● Given records
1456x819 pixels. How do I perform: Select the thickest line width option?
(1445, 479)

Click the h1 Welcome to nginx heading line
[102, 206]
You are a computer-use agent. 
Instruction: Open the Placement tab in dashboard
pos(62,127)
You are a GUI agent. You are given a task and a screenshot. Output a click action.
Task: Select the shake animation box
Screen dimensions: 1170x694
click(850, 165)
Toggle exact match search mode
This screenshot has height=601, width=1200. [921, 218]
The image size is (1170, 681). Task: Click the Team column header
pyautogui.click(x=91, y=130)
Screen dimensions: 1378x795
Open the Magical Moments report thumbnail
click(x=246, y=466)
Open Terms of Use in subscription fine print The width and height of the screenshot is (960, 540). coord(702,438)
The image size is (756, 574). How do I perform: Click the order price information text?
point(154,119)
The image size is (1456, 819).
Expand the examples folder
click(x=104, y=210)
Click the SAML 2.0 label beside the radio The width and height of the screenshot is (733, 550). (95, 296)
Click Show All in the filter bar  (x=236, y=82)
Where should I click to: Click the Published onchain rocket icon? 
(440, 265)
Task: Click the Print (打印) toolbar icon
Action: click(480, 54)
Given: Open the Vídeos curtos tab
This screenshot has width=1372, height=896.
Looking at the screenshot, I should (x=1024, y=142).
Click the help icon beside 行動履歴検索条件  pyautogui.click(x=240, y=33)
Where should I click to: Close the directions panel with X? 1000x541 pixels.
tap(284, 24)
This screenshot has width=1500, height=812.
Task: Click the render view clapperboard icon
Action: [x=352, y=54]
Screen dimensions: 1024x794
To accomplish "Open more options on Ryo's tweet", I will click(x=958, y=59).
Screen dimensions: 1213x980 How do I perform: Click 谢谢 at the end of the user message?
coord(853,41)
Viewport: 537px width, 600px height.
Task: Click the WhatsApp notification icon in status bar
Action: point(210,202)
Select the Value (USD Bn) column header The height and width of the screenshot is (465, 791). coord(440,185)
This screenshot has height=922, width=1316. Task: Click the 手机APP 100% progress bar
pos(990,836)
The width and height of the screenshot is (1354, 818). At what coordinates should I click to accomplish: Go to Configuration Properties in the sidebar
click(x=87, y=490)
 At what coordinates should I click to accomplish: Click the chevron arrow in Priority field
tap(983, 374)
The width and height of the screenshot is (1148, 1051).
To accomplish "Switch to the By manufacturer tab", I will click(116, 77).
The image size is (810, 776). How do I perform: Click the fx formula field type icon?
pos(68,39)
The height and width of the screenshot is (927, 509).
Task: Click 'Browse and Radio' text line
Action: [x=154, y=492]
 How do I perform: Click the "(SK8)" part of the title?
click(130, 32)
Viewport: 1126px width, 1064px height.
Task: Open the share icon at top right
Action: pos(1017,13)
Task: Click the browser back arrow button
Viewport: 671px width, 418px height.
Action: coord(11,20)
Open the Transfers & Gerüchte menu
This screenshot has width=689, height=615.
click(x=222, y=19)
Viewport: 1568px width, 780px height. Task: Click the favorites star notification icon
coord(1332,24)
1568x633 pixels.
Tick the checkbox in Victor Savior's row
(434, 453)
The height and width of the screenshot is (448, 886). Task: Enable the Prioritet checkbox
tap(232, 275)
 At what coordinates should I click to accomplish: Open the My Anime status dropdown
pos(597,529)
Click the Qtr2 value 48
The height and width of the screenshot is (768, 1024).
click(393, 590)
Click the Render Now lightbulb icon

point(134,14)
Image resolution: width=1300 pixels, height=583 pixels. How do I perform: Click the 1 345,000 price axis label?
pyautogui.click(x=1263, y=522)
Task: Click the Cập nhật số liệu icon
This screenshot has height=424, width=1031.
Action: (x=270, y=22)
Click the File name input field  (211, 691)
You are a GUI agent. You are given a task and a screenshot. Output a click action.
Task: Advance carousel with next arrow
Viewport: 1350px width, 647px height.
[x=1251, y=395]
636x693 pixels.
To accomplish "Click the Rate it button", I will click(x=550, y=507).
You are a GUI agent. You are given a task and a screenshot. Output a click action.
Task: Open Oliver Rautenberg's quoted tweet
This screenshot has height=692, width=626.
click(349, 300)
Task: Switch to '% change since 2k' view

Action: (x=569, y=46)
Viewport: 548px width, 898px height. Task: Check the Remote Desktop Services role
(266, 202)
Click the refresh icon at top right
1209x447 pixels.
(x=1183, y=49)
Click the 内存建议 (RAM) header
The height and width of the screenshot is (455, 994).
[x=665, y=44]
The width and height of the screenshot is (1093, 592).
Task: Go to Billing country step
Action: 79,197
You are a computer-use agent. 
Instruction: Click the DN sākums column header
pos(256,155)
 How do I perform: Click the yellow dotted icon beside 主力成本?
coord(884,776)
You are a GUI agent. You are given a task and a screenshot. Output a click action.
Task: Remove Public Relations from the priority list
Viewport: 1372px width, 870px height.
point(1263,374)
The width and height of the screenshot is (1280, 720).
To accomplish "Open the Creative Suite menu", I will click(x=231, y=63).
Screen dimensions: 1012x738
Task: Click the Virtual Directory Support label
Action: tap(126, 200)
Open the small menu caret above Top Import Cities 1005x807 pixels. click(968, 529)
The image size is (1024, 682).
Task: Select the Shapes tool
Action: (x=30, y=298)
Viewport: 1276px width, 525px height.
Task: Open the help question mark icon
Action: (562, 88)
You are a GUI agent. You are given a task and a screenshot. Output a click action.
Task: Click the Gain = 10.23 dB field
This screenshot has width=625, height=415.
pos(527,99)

● Problem requirements
All entries above must be reproduced without a single change.

● Solution below
1456x819 pixels. How do I perform: Select the thickest line width option?
(1445, 479)

Click the h1 Welcome to nginx heading line
[102, 206]
You are a computer-use agent. 
Instruction: Open the Placement tab in dashboard
pos(62,127)
You are a GUI agent. You are given a task and a screenshot. Output a click action.
Task: Select the shake animation box
Screen dimensions: 1170x694
click(850, 165)
Toggle exact match search mode
This screenshot has height=601, width=1200. [921, 218]
The image size is (1170, 681). Task: Click the Team column header
pyautogui.click(x=91, y=130)
Screen dimensions: 1378x795
Open the Magical Moments report thumbnail
click(x=246, y=466)
Open Terms of Use in subscription fine print The width and height of the screenshot is (960, 540). coord(702,438)
The image size is (756, 574). How do I perform: Click the order price information text?
point(154,119)
The image size is (1456, 819).
Expand the examples folder
click(x=104, y=210)
Click the SAML 2.0 label beside the radio The width and height of the screenshot is (733, 550). (95, 296)
Click Show All in the filter bar  (x=236, y=82)
Where should I click to: Click the Published onchain rocket icon? 
(440, 265)
Task: Click the Print (打印) toolbar icon
Action: click(480, 54)
Given: Open the Vídeos curtos tab
This screenshot has width=1372, height=896.
Looking at the screenshot, I should (x=1024, y=142).
Click the help icon beside 行動履歴検索条件  pyautogui.click(x=240, y=33)
Where should I click to: Close the directions panel with X? 1000x541 pixels.
tap(284, 24)
This screenshot has width=1500, height=812.
Task: Click the render view clapperboard icon
Action: [x=352, y=54]
Screen dimensions: 1024x794
To accomplish "Open more options on Ryo's tweet", I will click(x=958, y=59).
Screen dimensions: 1213x980 How do I perform: Click 谢谢 at the end of the user message?
coord(853,41)
Viewport: 537px width, 600px height.
Task: Click the WhatsApp notification icon in status bar
Action: point(210,202)
Select the Value (USD Bn) column header The height and width of the screenshot is (465, 791). coord(440,185)
This screenshot has height=922, width=1316. Task: Click the 手机APP 100% progress bar
pos(990,836)
The width and height of the screenshot is (1354, 818). At what coordinates should I click to accomplish: Go to Configuration Properties in the sidebar
click(x=87, y=490)
 At what coordinates should I click to accomplish: Click the chevron arrow in Priority field
tap(983, 374)
The width and height of the screenshot is (1148, 1051).
To accomplish "Switch to the By manufacturer tab", I will click(116, 77).
The image size is (810, 776). How do I perform: Click the fx formula field type icon?
pos(68,39)
The height and width of the screenshot is (927, 509).
Task: Click 'Browse and Radio' text line
Action: [x=154, y=492]
 How do I perform: Click the "(SK8)" part of the title?
click(130, 32)
Viewport: 1126px width, 1064px height.
Task: Open the share icon at top right
Action: pos(1017,13)
Task: Click the browser back arrow button
Viewport: 671px width, 418px height.
Action: coord(11,20)
Open the Transfers & Gerüchte menu
This screenshot has width=689, height=615.
click(x=222, y=19)
Viewport: 1568px width, 780px height. Task: Click the favorites star notification icon
coord(1332,24)
1568x633 pixels.
Tick the checkbox in Victor Savior's row
(434, 453)
The height and width of the screenshot is (448, 886). Task: Enable the Prioritet checkbox
tap(232, 275)
 At what coordinates should I click to accomplish: Open the My Anime status dropdown
pos(597,529)
Click the Qtr2 value 48
The height and width of the screenshot is (768, 1024).
click(393, 590)
Click the Render Now lightbulb icon

point(134,14)
Image resolution: width=1300 pixels, height=583 pixels. How do I perform: Click the 1 345,000 price axis label?
pyautogui.click(x=1263, y=522)
Task: Click the Cập nhật số liệu icon
This screenshot has height=424, width=1031.
Action: (x=270, y=22)
Click the File name input field  (211, 691)
You are a GUI agent. You are given a task and a screenshot. Output a click action.
Task: Advance carousel with next arrow
Viewport: 1350px width, 647px height.
[x=1251, y=395]
636x693 pixels.
To accomplish "Click the Rate it button", I will click(x=550, y=507).
You are a GUI agent. You are given a task and a screenshot. Output a click action.
Task: Open Oliver Rautenberg's quoted tweet
This screenshot has height=692, width=626.
click(349, 300)
Task: Switch to '% change since 2k' view

Action: (x=569, y=46)
Viewport: 548px width, 898px height. Task: Check the Remote Desktop Services role
(266, 202)
Click the refresh icon at top right
1209x447 pixels.
(x=1183, y=49)
Click the 内存建议 (RAM) header
The height and width of the screenshot is (455, 994).
[x=665, y=44]
The width and height of the screenshot is (1093, 592).
Task: Go to Billing country step
Action: 79,197
You are a computer-use agent. 
Instruction: Click the DN sākums column header
pos(256,155)
 How do I perform: Click the yellow dotted icon beside 主力成本?
coord(884,776)
You are a GUI agent. You are given a task and a screenshot. Output a click action.
Task: Remove Public Relations from the priority list
Viewport: 1372px width, 870px height.
point(1263,374)
The width and height of the screenshot is (1280, 720).
To accomplish "Open the Creative Suite menu", I will click(x=231, y=63).
Screen dimensions: 1012x738
Task: Click the Virtual Directory Support label
Action: tap(126, 200)
Open the small menu caret above Top Import Cities 1005x807 pixels. click(968, 529)
The image size is (1024, 682).
Task: Select the Shapes tool
Action: (x=30, y=298)
Viewport: 1276px width, 525px height.
Task: Open the help question mark icon
Action: (562, 88)
You are a GUI agent. You are given a task and a screenshot. Output a click action.
Task: Click the Gain = 10.23 dB field
This screenshot has width=625, height=415.
pos(527,99)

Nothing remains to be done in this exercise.